Heberlein, Fitch: Formally we review our criteria annually but that does not necessarily mean we decide on changes, though we are always considering adjustments in terms of stressed assumptions, such as for cover assets default and recovery expectations. Larger changes in the framework are less frequent. For example in 2009 we reassessed liquidity risk and gave more weight to the liquidity gap section of the Fitch discontinuity factor.
This was tweaked in September 2012 when we replaced the discontinuity factor with a discontinuity cap. The D-factor gave the impression it was a very scientific measure, whereas in fact it was a qualitative judgement expressed in a quantitative way. Now we say the same thing in the form of notches. But this was more of a cosmetic change, the main change was the integration of systemic risk consideration as part of the liquidity gap assessment.
Lavastre, CDC: We need stability in methodologies as otherwise it means investors don’t have the possibility to make investments with ratings evolving continually.
Prokes, BlackRock: Many rating moves can be anticipated though some are surprising and sometimes even in a positive way. And if you are holding a covered bond that is prone to go down to sub-IG, it’s daft to say you didn’t see it coming. Sometimes the moves are surprisingly positive, sometimes they are surprisingly negative, but the volatility is quite well defined.
Denger, MEAG: If the market shows significant change then methodologies should be updated to mirror the current picture. But downgrading unsecured bonds due to the increased risk of bail-in and not reflecting these changes in covered bond ratings, which are excluded from bail-in, is not a good thing. Agencies should think of the anchor for covered bond ratings.
Prokes, BlackRock: Rating agencies should update their methodologies as often as they like, I have no problem with that. They are a useful resource for investors, but that’s where it, many times, stops. There is a value when I look at a core market in terms of the information I get between a triple-A and a double-A rated covered bond but when I look at sub-investment grade covered bonds, I don’t think there is any new information that I can get from the rating.
The way bail-in seems to be playing out, it should make some rating agencies consider ways of delinking the covered bond rating from senior rating. One way they could achieve that is to look at the deposit rating of the institution, or if they don’t want to change their methodology completely, adjust some assumptions behind the senior to covered rating uplift.
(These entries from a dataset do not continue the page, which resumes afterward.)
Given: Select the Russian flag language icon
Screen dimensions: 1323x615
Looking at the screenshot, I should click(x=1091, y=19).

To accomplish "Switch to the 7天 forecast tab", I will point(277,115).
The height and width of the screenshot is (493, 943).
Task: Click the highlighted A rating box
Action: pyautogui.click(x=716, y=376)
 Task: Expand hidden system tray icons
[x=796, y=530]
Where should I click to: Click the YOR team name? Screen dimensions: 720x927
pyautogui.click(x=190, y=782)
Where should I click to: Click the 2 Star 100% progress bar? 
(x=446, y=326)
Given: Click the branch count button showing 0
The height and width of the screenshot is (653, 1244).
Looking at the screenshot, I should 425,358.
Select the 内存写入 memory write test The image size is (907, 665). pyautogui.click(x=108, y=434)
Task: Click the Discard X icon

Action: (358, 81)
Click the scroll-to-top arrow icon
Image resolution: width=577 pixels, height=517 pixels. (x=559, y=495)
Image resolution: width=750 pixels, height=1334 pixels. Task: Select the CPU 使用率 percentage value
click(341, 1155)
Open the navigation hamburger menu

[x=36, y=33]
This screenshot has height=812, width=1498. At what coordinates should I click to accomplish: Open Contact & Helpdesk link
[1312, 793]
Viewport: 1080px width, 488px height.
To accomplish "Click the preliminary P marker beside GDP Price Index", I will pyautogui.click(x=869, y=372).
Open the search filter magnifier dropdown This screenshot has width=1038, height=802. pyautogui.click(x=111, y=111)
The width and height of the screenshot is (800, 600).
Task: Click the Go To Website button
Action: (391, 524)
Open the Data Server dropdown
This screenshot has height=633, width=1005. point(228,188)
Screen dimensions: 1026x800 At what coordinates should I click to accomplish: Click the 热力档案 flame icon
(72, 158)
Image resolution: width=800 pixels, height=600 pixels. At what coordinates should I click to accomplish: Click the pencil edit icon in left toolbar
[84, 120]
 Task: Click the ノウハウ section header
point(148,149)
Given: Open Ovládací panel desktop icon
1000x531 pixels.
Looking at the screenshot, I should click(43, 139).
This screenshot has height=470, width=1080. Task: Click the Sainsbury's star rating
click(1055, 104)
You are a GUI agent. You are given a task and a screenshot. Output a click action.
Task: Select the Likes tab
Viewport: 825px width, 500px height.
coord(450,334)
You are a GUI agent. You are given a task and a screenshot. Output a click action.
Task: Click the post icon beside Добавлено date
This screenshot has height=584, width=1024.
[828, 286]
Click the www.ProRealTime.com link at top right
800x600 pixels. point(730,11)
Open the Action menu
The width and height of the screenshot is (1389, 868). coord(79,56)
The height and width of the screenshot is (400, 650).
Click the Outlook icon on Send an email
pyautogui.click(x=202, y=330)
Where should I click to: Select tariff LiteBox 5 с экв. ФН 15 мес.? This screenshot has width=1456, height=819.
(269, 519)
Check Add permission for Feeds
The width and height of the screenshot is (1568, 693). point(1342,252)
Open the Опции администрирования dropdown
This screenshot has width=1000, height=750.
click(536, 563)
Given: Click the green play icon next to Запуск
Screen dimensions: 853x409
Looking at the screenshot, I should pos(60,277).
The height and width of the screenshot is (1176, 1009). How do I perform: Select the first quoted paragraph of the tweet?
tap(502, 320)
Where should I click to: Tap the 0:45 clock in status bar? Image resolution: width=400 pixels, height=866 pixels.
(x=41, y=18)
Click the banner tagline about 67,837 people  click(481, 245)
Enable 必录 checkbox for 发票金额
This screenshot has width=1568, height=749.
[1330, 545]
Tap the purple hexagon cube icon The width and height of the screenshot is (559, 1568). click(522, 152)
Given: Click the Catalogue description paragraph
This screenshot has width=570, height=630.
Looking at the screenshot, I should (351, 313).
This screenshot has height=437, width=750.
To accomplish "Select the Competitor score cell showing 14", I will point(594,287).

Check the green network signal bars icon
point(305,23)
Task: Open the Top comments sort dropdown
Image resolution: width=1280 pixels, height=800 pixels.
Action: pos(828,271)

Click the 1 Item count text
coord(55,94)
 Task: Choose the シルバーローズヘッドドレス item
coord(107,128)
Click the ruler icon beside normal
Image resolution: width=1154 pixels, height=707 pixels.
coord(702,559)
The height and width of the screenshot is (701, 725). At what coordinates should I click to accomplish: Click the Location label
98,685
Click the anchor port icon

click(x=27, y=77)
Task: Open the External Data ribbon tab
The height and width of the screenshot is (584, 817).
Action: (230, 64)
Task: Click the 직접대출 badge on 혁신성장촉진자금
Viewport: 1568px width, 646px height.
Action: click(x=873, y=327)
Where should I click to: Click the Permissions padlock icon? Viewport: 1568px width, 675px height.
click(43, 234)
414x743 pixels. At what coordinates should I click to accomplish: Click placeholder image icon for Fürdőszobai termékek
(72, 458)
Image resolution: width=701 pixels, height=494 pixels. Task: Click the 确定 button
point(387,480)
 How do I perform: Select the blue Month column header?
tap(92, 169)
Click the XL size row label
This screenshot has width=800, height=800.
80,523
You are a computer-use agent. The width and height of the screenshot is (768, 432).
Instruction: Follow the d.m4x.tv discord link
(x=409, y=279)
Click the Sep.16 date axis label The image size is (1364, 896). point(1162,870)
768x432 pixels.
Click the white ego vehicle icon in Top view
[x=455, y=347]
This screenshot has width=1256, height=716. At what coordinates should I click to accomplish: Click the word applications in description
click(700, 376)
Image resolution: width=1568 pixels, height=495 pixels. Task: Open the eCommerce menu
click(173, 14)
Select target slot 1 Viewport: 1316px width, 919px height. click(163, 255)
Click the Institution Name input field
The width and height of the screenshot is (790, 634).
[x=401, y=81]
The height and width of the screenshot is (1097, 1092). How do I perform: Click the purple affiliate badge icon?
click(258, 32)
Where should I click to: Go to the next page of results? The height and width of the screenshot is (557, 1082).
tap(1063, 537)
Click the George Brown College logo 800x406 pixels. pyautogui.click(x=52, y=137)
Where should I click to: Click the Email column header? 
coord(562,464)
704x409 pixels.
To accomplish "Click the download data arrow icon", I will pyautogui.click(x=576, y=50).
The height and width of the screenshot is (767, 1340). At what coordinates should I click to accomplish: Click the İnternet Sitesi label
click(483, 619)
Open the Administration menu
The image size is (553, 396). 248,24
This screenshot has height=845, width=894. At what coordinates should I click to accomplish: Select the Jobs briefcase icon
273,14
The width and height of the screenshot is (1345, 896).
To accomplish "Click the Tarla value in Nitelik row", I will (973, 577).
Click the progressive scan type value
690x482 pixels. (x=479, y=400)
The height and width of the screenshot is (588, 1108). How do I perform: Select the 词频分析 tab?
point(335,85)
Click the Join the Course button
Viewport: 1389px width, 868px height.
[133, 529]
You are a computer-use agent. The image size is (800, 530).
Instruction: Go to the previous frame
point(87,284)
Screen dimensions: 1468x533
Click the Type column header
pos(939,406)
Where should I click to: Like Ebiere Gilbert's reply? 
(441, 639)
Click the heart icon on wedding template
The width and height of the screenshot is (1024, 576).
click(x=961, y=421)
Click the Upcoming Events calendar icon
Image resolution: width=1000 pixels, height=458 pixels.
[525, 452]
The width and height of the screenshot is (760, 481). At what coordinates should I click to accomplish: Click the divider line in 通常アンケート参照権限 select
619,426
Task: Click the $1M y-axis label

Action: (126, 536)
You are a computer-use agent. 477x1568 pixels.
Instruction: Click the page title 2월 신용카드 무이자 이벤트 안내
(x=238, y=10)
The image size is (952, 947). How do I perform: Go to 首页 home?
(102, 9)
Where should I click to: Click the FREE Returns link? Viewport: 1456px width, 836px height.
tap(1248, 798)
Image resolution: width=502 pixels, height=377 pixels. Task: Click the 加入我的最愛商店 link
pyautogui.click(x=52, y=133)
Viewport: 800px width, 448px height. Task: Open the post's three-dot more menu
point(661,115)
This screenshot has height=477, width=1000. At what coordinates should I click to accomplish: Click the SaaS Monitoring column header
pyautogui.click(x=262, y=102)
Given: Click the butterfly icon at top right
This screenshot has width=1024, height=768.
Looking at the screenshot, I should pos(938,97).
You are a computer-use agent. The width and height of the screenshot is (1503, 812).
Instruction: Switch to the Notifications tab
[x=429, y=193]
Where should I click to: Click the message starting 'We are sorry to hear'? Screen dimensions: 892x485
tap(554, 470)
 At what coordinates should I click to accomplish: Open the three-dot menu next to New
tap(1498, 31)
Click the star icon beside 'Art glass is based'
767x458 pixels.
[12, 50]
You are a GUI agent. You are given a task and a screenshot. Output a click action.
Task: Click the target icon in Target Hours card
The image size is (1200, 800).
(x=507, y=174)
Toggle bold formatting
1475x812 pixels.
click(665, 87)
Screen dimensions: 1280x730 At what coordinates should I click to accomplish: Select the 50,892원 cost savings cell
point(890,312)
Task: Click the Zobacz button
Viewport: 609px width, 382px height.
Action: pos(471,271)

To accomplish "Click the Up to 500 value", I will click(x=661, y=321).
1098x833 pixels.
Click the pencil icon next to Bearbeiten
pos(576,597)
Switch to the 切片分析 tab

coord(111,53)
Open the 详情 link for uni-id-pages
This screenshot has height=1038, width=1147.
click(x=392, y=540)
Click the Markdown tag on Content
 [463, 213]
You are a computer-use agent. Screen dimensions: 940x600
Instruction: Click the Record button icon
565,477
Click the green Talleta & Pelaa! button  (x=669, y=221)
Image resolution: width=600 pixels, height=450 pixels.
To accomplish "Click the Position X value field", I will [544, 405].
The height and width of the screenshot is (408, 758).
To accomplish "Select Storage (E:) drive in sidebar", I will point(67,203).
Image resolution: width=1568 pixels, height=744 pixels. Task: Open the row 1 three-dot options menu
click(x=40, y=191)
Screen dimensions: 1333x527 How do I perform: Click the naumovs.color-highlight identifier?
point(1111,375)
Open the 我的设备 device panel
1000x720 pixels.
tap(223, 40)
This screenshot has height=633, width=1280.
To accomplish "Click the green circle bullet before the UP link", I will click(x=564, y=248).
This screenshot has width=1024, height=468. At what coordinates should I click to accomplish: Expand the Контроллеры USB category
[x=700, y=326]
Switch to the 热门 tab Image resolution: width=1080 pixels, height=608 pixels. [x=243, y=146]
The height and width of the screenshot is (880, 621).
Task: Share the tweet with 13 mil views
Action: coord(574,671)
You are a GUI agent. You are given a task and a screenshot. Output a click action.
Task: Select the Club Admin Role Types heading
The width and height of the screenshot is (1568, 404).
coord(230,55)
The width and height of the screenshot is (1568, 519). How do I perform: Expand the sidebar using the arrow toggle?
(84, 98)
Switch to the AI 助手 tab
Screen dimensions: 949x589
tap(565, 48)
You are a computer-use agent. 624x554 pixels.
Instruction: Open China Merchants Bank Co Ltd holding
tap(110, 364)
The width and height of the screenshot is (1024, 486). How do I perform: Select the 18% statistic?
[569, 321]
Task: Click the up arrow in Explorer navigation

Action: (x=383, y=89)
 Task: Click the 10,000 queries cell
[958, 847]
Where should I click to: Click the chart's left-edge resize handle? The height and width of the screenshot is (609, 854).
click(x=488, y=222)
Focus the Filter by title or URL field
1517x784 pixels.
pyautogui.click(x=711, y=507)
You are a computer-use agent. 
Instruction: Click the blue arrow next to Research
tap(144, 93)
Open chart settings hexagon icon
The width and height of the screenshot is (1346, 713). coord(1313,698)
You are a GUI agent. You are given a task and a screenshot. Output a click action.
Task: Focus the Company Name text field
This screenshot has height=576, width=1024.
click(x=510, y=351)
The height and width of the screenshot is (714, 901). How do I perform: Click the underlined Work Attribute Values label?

What bail-in tells me is that you should see a wider notching for a very distressed institution such as a peripheral bank which is rated single-B on the senior side and double-B on the covered bond side.
But for large systemically important banks in Europe’s core there should be much less of an impact because the probability of the issuer defaulting is likely to be low.
Burmeister, DeAWM: Agencies need to update their methodology from time to time but on the other hand they need to show comparability and consistency over time and over the rating cycle. If the methodology changes often it’s difficult to make a dependable assessment over a period of time. I don’t mind if they change some parameters, such as the assumption with regard to loan losses, but you have to start questioning what happens to consistency and comparability when the methodology is changed again and again.
Lavastre, CDC: Some countries are more affected than others by the European crisis. The peripheral countries are likely to struggle with high unemployment which is not sustainable. They will have to reform their labour market and find new ways to stimulate growth.